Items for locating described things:

_ _ _ _ _

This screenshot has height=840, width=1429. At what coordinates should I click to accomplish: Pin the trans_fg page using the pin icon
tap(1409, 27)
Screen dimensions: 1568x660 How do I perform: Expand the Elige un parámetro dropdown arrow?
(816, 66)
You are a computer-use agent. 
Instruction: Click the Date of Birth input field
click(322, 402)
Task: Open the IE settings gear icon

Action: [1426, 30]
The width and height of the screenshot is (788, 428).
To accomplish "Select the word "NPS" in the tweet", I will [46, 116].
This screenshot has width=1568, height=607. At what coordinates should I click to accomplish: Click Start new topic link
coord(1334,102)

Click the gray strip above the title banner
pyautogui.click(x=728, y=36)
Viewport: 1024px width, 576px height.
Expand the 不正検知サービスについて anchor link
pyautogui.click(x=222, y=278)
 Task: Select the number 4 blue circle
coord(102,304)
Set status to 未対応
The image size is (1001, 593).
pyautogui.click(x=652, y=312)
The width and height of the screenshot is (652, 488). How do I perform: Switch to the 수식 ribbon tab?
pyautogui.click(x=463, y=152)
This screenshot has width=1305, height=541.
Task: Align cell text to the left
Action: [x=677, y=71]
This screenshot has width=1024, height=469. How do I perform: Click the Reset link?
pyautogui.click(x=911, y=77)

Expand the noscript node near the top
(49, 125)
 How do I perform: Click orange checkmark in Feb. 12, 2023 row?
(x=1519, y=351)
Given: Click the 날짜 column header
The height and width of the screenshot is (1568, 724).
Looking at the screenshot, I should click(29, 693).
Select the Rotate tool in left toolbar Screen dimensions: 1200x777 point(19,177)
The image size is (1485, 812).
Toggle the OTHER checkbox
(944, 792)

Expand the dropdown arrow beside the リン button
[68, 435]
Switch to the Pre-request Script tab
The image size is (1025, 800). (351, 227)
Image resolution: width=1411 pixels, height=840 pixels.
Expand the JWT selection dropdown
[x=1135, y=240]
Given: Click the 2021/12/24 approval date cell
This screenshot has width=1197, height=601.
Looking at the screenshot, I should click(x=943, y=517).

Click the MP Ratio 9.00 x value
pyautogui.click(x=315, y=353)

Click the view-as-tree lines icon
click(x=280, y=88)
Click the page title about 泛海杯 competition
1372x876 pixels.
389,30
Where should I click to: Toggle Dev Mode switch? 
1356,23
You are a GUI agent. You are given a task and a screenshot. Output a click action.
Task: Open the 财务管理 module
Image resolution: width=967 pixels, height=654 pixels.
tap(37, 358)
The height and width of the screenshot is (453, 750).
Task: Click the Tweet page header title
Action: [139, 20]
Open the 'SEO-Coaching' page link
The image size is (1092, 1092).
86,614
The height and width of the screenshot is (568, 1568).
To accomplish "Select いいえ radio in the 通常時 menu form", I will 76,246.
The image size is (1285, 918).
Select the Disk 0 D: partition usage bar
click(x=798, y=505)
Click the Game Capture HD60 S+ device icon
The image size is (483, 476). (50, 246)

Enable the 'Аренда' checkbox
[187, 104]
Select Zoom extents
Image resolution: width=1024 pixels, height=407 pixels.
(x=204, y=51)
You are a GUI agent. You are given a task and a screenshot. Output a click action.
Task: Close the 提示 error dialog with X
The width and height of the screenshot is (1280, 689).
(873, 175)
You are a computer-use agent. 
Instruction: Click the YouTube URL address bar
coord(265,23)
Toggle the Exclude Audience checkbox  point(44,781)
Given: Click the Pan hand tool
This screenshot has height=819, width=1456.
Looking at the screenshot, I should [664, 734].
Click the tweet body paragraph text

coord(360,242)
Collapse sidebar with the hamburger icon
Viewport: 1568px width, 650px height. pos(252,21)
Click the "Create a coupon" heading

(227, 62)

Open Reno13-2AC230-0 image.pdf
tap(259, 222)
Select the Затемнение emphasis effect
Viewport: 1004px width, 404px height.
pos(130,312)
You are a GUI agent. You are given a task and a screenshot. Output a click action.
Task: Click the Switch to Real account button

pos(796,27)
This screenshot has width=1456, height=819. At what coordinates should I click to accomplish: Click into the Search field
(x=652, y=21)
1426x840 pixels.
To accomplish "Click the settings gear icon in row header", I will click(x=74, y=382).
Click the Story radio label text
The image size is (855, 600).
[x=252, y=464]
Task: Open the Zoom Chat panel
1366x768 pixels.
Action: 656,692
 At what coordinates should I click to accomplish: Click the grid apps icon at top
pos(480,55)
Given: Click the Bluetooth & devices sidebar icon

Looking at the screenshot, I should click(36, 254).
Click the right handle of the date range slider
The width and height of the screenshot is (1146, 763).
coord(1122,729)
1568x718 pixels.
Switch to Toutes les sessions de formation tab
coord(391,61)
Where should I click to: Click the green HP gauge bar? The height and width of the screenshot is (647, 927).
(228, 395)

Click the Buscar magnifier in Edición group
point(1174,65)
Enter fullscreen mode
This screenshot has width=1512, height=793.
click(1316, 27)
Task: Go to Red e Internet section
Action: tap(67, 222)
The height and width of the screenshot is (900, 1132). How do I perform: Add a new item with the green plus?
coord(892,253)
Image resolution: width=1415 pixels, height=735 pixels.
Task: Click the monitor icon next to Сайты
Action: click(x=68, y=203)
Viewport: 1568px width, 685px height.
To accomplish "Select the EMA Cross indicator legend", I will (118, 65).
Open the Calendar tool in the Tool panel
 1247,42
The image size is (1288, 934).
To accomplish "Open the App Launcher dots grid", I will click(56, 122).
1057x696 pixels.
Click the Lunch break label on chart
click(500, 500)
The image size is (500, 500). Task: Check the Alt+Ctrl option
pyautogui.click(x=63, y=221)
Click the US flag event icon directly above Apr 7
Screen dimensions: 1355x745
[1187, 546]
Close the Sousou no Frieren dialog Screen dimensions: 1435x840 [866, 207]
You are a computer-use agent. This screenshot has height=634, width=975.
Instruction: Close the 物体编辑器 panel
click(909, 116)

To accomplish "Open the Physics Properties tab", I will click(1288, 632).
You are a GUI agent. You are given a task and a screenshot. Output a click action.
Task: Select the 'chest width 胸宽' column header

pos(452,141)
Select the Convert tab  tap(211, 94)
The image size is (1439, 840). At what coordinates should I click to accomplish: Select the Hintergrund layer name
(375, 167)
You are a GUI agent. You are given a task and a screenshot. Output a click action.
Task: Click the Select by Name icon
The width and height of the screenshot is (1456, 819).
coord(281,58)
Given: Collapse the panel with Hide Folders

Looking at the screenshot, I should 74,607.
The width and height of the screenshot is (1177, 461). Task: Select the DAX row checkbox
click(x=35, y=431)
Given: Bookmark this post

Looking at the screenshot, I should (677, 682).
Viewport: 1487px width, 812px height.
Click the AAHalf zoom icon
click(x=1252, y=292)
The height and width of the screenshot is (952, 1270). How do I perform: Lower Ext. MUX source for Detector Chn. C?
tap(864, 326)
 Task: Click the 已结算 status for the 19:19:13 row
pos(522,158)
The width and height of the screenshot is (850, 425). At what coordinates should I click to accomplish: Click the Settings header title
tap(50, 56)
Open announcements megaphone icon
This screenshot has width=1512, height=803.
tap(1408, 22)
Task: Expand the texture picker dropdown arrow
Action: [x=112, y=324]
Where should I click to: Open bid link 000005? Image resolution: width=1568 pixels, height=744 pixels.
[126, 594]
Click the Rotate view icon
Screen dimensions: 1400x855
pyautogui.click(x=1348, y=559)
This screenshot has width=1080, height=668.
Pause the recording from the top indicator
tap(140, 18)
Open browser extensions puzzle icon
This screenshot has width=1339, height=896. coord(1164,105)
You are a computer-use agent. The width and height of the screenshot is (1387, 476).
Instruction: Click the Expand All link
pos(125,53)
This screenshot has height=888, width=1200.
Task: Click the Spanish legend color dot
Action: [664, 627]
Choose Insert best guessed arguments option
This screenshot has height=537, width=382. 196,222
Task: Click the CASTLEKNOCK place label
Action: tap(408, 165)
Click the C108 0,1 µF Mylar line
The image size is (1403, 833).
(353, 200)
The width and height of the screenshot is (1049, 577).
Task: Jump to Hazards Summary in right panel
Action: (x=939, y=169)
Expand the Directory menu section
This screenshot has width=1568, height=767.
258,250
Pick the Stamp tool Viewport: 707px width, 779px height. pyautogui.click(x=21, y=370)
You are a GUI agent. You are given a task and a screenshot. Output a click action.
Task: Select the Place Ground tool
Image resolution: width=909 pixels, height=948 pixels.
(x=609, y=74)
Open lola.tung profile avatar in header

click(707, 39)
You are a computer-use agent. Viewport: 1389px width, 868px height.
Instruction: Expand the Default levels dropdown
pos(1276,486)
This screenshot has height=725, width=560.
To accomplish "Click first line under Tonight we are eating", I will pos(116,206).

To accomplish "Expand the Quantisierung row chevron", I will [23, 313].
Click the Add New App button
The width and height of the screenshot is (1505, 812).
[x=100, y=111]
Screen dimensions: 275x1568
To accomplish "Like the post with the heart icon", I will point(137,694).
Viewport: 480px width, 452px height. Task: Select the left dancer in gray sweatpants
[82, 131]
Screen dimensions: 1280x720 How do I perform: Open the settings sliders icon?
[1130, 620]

_ _ _ _ _

Rewrite the items starting with the line containing "Pick the Stamp" and going on through the end of the items, replacing "tool" with "utility" and leaving everything else unchanged.

[Problem solution]
Pick the Stamp utility Viewport: 707px width, 779px height. pyautogui.click(x=21, y=370)
You are a GUI agent. You are given a task and a screenshot. Output a click action.
Task: Select the Place Ground utility
Image resolution: width=909 pixels, height=948 pixels.
(x=609, y=74)
Open lola.tung profile avatar in header

click(707, 39)
You are a computer-use agent. Viewport: 1389px width, 868px height.
Instruction: Expand the Default levels dropdown
pos(1276,486)
This screenshot has height=725, width=560.
To accomplish "Click first line under Tonight we are eating", I will pos(116,206).

To accomplish "Expand the Quantisierung row chevron", I will [23, 313].
Click the Add New App button
The width and height of the screenshot is (1505, 812).
[x=100, y=111]
Screen dimensions: 275x1568
To accomplish "Like the post with the heart icon", I will point(137,694).
Viewport: 480px width, 452px height. Task: Select the left dancer in gray sweatpants
[82, 131]
Screen dimensions: 1280x720 How do I perform: Open the settings sliders icon?
[1130, 620]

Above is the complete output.